• _How to complete this task_:
Every entry that follows should be written out again exactly.

Saved entries:
══════════════════════════════

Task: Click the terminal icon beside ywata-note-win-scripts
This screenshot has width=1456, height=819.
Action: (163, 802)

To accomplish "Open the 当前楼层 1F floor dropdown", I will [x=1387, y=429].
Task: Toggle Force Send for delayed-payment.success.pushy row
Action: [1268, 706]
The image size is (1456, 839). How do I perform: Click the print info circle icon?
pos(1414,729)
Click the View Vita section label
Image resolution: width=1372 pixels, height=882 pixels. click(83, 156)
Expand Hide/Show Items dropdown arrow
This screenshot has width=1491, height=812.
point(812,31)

══════════════════════════════

• _Output of the task_:
Task: Click the terminal icon beside ywata-note-win-scripts
This screenshot has width=1456, height=819.
Action: (163, 802)

To accomplish "Open the 当前楼层 1F floor dropdown", I will [x=1387, y=429].
Task: Toggle Force Send for delayed-payment.success.pushy row
Action: [1268, 706]
The image size is (1456, 839). How do I perform: Click the print info circle icon?
pos(1414,729)
Click the View Vita section label
Image resolution: width=1372 pixels, height=882 pixels. click(83, 156)
Expand Hide/Show Items dropdown arrow
This screenshot has width=1491, height=812.
point(812,31)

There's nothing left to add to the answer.